After transfection, cells were kept for 4 days, then treated by 1.5 mg/mL dispase for overnight. Cells were collected to 1.5 mL tubes and washed with medium, then divided in aliquots containing 3000–5000 cells each. After they aggregated well (2–3 days), each aggregate was implanted into lentectomized eyes. Animals were kept for 1 month to induce regeneration before they eyes were examined for effects on the regeneration process. This method can be used for transient expression of transfected genes for induction of regeneration (3).

Immunohistochemistry

For immunohistochemistry, eyeballs were fixed in 4% Paraformaldehyde in PBS at 4°C, overnight. Then, tissues were dehydrated and embedded in paraffin. 15 µm sections were mounted on gelatin-coated slides. For a primary antibody, mouse monoclonal anti-crystallin [7] was used at 4°C overnight. For detection 1∶100 Alexa 488 conjugated anti-mouse IgG (invitrogen). For BrdU incorporation, 5 days after transfection, cells were treated with 0.25 mg/mL BrdU for 24 hrs, then washed with PBS and fixed with 3∶1 mixture of Methanol: Acetic Acid 10 min. After washing with 100% MetOH, they were dried-up and kept in −20°C until used. At that time cells were washed with 2x SSC, treated with 0.5% saponin/0.5% Triton X-100 in 2x SSC, 1 hr, followed by 1M HCl for 5 min. They were then immediately washed with 2xSSC three times before the buffer was replaced to TN-Buffer (0.1 M Tris-HCl pH 7.5+150 mM NaCl) for 10 min, then blocked by TNB (TN-Buffer with 0.5% Blocking reagent) (Perkin Elmer, FP1020) at room temperature. As primary antibody, CHEMICON MAB3510, mouse anti-BrdU, 1∶200 in TNB was used at 4°C for overnight. Cells were washed with TNT (TN-Buffer with 0.05% Tween 20), then treated with secondary antibody, 1∶100 Alexa 488 conjugated anti-mouse IgG (invitrogen) in TNT, 90 min at room temperature. After washing with TNT, wells were mounted by Vectashield with DAPI (Vector Laboratories) and then observed. Cells were counted for BrdU immunoreactivity and total cell number was counted by DAPI-stained nuclei. The BrdU/DAPI ratio was calculated as percentage. On average 5 samples were used. For statistics we used Student's t-test.

miRNA microarrays

Lens tissue was homogenized in TRIzol Reagent (Invitrogen Corp., Carlsbad, CA) from which total RNA was isolated following the accompanying instructions [8]. Total RNA purity, quantity, and quality were determined using a NanoDrop spectrophotometer ND-1000 (Thermo Scientific, Waltham, MA) and Agilent Bioanalyzer 2100 (Agilent Technologies, Santa Clara, CA). miRNA was isolated from the total RNA preparation using the Flash Page™ gel system (Ambion, Austin, TX).
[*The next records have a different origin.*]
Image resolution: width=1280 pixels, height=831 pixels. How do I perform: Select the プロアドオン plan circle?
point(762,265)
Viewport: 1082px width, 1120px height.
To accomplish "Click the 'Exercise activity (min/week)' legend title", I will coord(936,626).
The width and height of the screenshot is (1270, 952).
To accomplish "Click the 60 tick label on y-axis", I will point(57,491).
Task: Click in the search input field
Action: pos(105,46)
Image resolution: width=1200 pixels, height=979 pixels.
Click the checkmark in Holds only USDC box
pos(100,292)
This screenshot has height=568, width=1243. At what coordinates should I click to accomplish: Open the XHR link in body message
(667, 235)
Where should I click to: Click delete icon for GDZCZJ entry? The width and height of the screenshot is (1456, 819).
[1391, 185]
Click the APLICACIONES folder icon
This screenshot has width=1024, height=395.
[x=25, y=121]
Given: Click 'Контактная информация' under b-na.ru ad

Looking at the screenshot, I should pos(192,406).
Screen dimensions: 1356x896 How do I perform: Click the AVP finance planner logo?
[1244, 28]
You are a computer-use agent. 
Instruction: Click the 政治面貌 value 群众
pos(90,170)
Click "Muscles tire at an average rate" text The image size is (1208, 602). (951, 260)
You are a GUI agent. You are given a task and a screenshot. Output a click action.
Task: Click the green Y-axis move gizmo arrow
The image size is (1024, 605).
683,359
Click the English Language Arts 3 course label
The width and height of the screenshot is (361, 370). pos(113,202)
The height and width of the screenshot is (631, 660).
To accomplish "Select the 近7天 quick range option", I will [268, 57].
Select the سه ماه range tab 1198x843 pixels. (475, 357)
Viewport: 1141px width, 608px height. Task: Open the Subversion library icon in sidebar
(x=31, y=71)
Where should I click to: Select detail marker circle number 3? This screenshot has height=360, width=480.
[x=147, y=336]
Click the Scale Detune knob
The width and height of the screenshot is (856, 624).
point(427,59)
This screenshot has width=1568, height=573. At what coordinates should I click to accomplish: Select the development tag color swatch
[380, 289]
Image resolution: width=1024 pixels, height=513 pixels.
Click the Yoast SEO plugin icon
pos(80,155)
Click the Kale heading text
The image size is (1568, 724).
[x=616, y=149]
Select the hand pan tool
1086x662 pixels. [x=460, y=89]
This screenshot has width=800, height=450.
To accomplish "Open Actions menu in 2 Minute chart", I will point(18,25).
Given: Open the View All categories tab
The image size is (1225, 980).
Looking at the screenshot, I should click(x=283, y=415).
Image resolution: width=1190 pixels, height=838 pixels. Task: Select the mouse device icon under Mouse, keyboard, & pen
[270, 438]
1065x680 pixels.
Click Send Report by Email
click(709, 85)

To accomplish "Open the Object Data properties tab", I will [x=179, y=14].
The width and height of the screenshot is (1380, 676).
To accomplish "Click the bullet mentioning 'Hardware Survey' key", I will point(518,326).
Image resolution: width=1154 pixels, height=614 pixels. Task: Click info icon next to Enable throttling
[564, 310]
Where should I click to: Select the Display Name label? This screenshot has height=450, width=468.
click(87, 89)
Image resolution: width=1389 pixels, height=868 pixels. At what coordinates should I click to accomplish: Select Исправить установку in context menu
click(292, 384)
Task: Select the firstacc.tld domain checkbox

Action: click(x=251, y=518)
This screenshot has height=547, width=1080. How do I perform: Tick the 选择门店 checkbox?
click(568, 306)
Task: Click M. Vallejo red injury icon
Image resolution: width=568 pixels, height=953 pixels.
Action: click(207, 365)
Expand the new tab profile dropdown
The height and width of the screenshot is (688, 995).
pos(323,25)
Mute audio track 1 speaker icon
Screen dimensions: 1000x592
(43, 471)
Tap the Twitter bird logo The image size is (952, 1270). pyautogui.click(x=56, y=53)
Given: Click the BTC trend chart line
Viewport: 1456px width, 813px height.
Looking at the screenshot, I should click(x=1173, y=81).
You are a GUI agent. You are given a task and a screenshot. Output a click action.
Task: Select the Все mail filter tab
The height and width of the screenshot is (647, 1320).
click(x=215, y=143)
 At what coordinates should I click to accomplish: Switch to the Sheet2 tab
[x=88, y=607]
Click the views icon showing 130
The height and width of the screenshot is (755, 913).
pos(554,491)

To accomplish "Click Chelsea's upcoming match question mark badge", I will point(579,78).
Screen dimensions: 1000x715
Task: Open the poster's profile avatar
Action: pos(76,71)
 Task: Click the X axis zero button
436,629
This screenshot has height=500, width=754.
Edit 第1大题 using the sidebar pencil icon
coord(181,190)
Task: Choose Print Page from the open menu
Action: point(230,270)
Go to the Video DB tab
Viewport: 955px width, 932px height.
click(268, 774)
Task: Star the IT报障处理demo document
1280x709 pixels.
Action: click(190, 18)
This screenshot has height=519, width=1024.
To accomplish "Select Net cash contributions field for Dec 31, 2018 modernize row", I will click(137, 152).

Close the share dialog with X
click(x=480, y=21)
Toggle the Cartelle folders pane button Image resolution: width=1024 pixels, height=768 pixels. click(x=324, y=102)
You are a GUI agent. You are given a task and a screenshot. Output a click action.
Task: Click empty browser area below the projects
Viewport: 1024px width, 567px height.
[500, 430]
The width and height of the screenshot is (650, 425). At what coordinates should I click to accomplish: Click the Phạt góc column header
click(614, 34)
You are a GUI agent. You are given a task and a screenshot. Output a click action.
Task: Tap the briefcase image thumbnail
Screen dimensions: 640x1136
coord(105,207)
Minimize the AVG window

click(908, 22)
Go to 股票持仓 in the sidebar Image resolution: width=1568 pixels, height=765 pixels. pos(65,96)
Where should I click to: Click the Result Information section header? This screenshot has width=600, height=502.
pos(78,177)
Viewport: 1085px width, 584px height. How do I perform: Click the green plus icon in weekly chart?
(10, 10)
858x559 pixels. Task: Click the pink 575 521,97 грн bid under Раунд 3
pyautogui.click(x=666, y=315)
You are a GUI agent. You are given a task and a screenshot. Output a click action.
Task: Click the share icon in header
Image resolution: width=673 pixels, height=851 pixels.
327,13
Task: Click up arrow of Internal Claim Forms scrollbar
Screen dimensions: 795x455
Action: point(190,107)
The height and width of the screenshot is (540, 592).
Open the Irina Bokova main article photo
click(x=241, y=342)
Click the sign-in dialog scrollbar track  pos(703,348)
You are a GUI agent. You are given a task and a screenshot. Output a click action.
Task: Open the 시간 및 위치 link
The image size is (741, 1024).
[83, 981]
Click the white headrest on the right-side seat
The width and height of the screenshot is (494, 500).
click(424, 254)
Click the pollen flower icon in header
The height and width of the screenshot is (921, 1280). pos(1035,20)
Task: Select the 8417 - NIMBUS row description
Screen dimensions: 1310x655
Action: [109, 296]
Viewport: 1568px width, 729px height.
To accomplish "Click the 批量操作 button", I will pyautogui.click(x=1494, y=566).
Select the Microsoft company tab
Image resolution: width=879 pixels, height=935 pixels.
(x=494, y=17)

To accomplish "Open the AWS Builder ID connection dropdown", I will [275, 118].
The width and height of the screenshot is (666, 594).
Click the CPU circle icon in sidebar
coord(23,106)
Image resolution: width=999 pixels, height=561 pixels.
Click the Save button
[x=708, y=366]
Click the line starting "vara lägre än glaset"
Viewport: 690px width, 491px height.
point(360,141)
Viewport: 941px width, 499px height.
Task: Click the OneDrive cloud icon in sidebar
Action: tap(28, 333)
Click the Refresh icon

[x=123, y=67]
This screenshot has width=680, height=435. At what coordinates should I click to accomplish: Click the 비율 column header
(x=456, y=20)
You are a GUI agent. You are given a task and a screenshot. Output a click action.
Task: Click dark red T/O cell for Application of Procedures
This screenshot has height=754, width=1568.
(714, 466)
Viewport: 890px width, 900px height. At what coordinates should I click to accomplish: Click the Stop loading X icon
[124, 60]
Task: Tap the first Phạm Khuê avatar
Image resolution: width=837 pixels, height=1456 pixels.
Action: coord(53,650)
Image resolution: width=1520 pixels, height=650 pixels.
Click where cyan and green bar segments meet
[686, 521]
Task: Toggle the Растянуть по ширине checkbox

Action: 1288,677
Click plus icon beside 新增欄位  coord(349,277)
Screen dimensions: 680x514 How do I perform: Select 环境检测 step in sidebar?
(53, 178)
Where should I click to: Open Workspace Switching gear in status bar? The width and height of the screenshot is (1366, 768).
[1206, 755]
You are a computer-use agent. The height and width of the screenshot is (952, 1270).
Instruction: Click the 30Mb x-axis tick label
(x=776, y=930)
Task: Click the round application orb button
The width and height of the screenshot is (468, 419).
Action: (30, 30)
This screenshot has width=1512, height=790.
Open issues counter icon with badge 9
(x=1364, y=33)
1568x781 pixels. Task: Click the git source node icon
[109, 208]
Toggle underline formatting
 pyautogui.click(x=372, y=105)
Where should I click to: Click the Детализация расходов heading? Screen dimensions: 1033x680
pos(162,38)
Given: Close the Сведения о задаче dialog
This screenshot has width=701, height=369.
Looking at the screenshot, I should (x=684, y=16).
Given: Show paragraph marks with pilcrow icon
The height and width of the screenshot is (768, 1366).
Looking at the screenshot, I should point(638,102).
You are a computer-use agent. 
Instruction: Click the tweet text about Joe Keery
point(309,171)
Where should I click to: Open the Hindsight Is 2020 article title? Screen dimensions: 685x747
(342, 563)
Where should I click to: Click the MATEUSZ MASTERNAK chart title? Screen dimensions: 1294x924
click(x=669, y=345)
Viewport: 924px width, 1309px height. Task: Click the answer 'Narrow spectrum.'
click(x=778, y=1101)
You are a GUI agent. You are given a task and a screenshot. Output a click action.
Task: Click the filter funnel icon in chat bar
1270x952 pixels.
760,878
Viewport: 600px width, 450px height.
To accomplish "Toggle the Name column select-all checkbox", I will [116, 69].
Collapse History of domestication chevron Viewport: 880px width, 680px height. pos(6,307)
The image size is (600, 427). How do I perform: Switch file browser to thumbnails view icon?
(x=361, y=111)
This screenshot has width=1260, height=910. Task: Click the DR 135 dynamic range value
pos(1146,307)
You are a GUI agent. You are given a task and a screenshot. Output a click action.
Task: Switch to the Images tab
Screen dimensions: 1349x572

The purified miRNA was amplified using the NCode™ miRNA Amplification System (Invitrogen Corp., Carlsbad, CA) from which the sense strand RNA was isolated using the PureLink™ Micro kit (Invitrogen Corp., Carlsbad, CA). The sense strand miRNA was labeled with cyanine-3 and used for hybridization on mouse miRNA microarray slides version 2 (Agilent Technologies, Santa Clara, CA). To our knowledge and experience miRNA microarray analysis, using arrays from other species is quite acceptable due to the high degree of sequence conservation between miRNAs (6). The data analysis was carried out by performing loess normalization [9] without background correction to pre-process the image files from the Agilent Feature Extraction software [10] and an intensity-based, modified t-test [11] to characterize the significance level of each feature using limma R packages from Bioconductor [12].

Results and Discussion

Tranfection and Luciferase Activity

To ensure that transfections of miRNAs can specifically regulate mRNAs containing their target sequences, we tranfected PECs with a luciferase construct containing mir-148 target sequences. Luciferase activity was very high when compared with untransfected 3T3 cells (figure 1). Interestingly the activity in the ventral PECs was lower than the activity in the dorsal PECs. This is consistent with our previous finding that there is more mir-148 in the ventral iris than the dorsal. However, when the plasmid was co-transfected with mir-148 as well, luciferase activity was significantly decreased.
Figure 1

Luciferase activity.

Luciferase activity in ventral and dorsal PECs transfected with a luciferase vector containing target target sequences for miR148. Note inhibition in cells that were co-transfected with miR-148. 3T3 cells were the untransfected control. The values are average of 20 measurements.

Luciferase activity.

Luciferase activity in ventral and dorsal PECs transfected with a luciferase vector containing target target sequences for miR148. Note inhibition in cells that were co-transfected with miR-148. 3T3 cells were the untransfected control. The values are average of 20 measurements.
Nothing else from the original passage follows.